For `λ_1 = 3`, its direction is `v_1 = [3, 1]`.
For `λ_2 = -2`, its direction is `v_2 = [-2, 1]`.

4. **Figure out our starting mix:**
Our initial state `[a_1, a_0] = [1, 1]` is like a mix of these two special growth directions. We need to find out how much of `v_1` and how much of `v_2` makes up our starting `[1, 1]`.
We write `[1, 1] = c_1 \cdot [3, 1] + c_2 \cdot [-2, 1]`.

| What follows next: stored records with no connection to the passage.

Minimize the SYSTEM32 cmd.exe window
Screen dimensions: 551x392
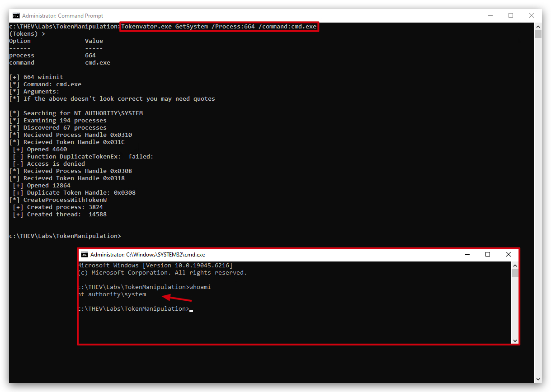(467, 255)
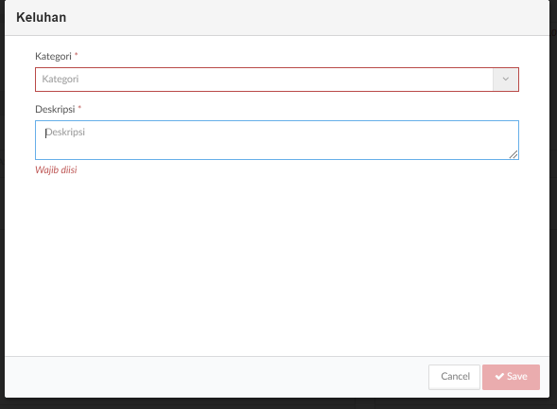This screenshot has height=409, width=557.
Task: Click the red asterisk beside Deskripsi
Action: tap(79, 108)
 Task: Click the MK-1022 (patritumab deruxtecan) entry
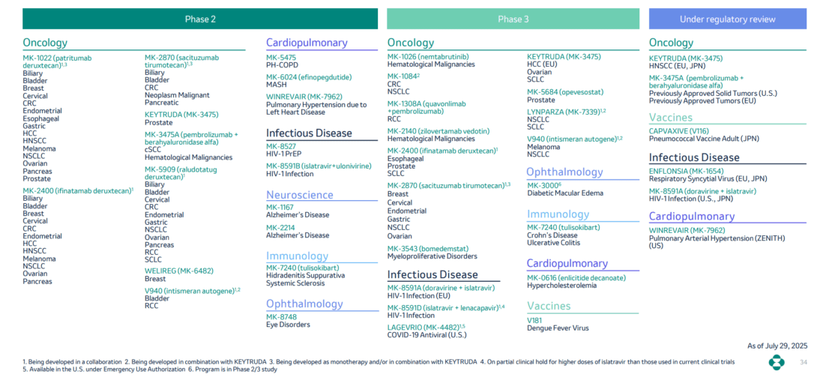[x=58, y=58]

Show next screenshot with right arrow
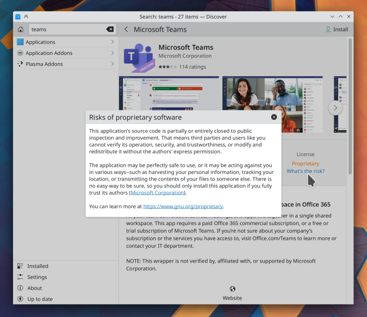coord(335,107)
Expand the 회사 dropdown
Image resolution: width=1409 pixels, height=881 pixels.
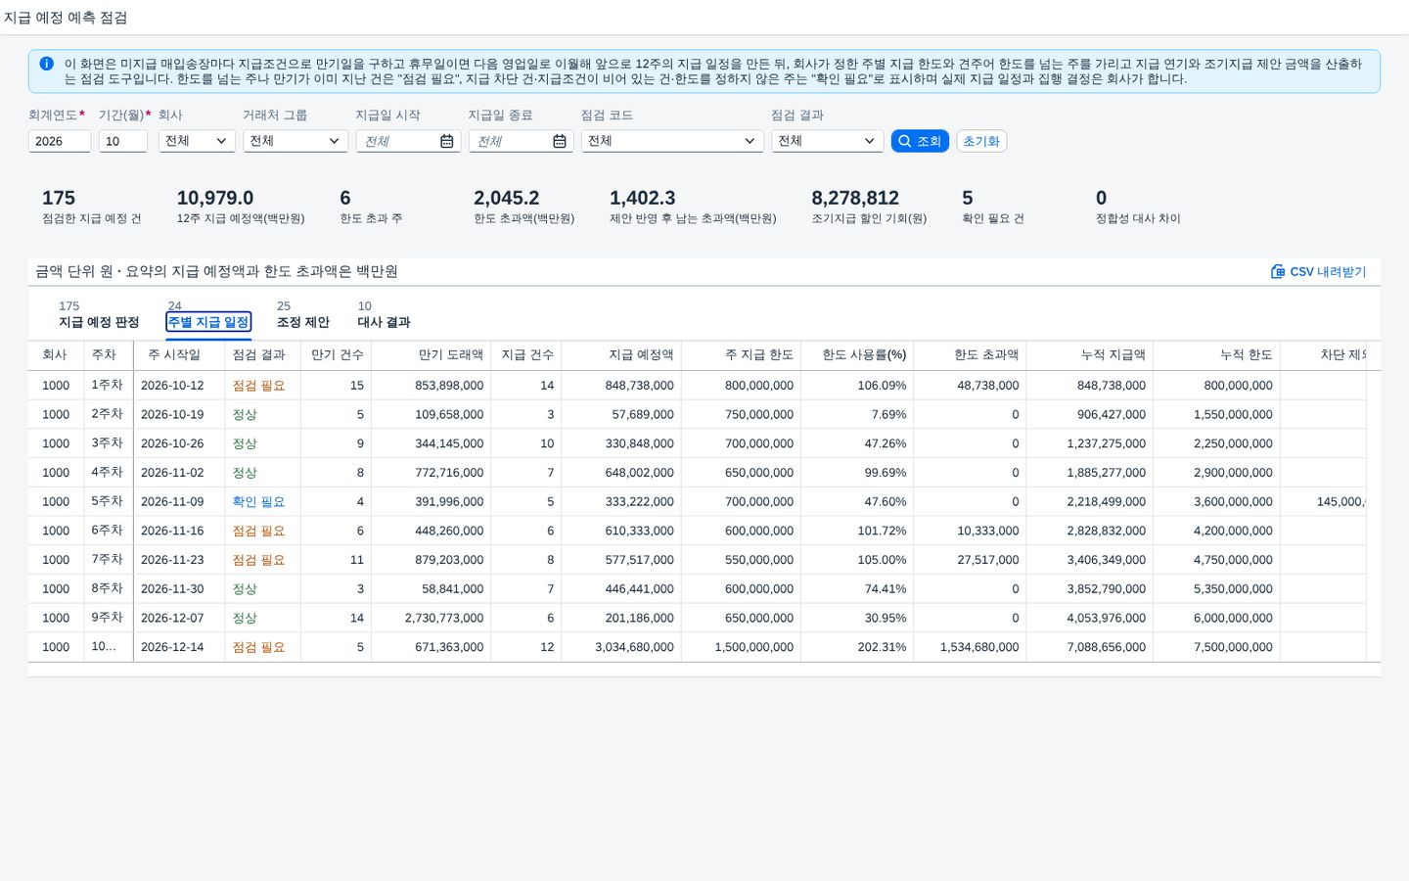(x=197, y=141)
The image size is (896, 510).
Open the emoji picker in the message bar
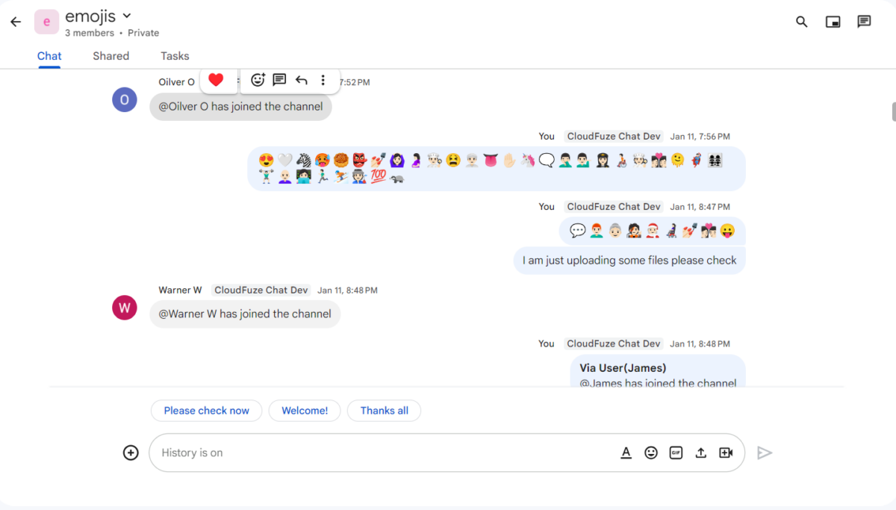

By solving the little puzzle of equations `1 = 3c_1 - 2c_2` and `1 = c_1 + c_2`, we find `c_1 = 3/5` and `c_2 = 2/5`.

5. **Build the complete formula for any `k`:**
Because our starting state is a combination of these special directions, and each direction simply grows by its own speed raised to the power of `k` (that's `λ^k`), the pair `[a_{k+1}, a_k]` for any `k` will be:
`[a_{k+1}, a_k] = c_1 \cdot λ_1^k \cdot v_1 + c_2 \cdot λ_2^k \cdot v_2`
Plugging in our values:
`[a_{k+1}, a_k] = (3/5) \cdot 3^k \cdot [3, 1] + (2/5) \cdot (-2)^k \cdot [-2, 1]`
The `a_k` term is the *second number* in the `[a_{k+1}, a_k]` pair.
So, `a_k = (3/5) \cdot 3^k \cdot 1 + (2/5) \cdot (-2)^k \cdot 1`.
This gives us the final formula: `a_k = \frac{3}{5} \cdot 3^k + \frac{2}{5} \cdot (-2)^k`.